Health Insurance Liens on Your Settlement

If your health insurer paid your medical bills after the crash and you later receive a settlement from the at-fault driver, your insurer may have a legal right to recoup what it paid. This is called subrogation, and it means the insurer places a lien on your settlement funds that must be satisfied before you receive your share. People are routinely surprised by this, especially when a $50,000 settlement shrinks by $15,000 or more to reimburse an insurer they thought had already “covered” those bills.

Employer-sponsored health plans governed by the federal ERISA statute have particularly strong subrogation rights and can often enforce reimbursement even when you haven’t been fully compensated for all your losses. Plans purchased on the individual market or through a state exchange may be subject to state laws that offer more protection, such as the “made whole” doctrine, which prevents an insurer from recovering until you’ve been fully compensated. The specific language in your plan documents controls what your insurer can recover, so review your policy or ask your attorney to review it before you agree to any settlement amount. Failing to account for a health insurance lien is one of the fastest ways to end up with far less money than you expected.

Statute of Limitations

Every state imposes a deadline for filing a personal injury lawsuit, and once it passes, you lose the right to sue regardless of how strong your case is. Most states set the deadline at two or three years from the date of the crash, but the range spans from one year in a handful of states to as long as six years in others. Property damage claims sometimes have a different (often longer) deadline than personal injury claims in the same state.
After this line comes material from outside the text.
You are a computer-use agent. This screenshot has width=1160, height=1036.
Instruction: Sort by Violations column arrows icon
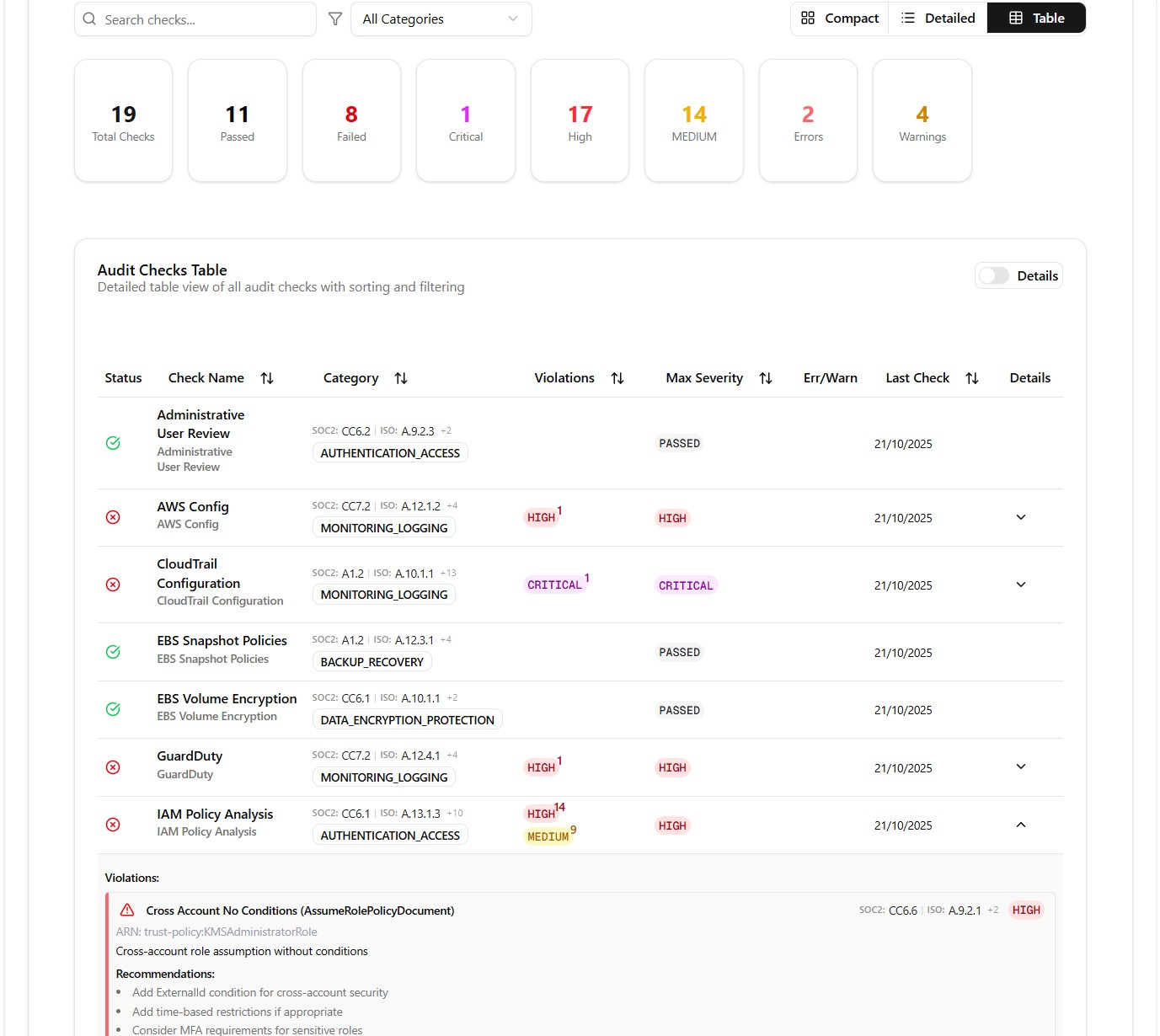coord(617,378)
The deadline applies to lawsuits, not insurance claims, but the two are connected. If settlement negotiations with the insurer drag on past the statute of limitations, you lose all leverage because the insurer knows you can no longer threaten to take the case to court. Filing a lawsuit before the deadline preserves your options even if you ultimately settle. Check your state’s specific deadline early, because the clock starts running on the date of the crash and doesn’t pause while you’re negotiating.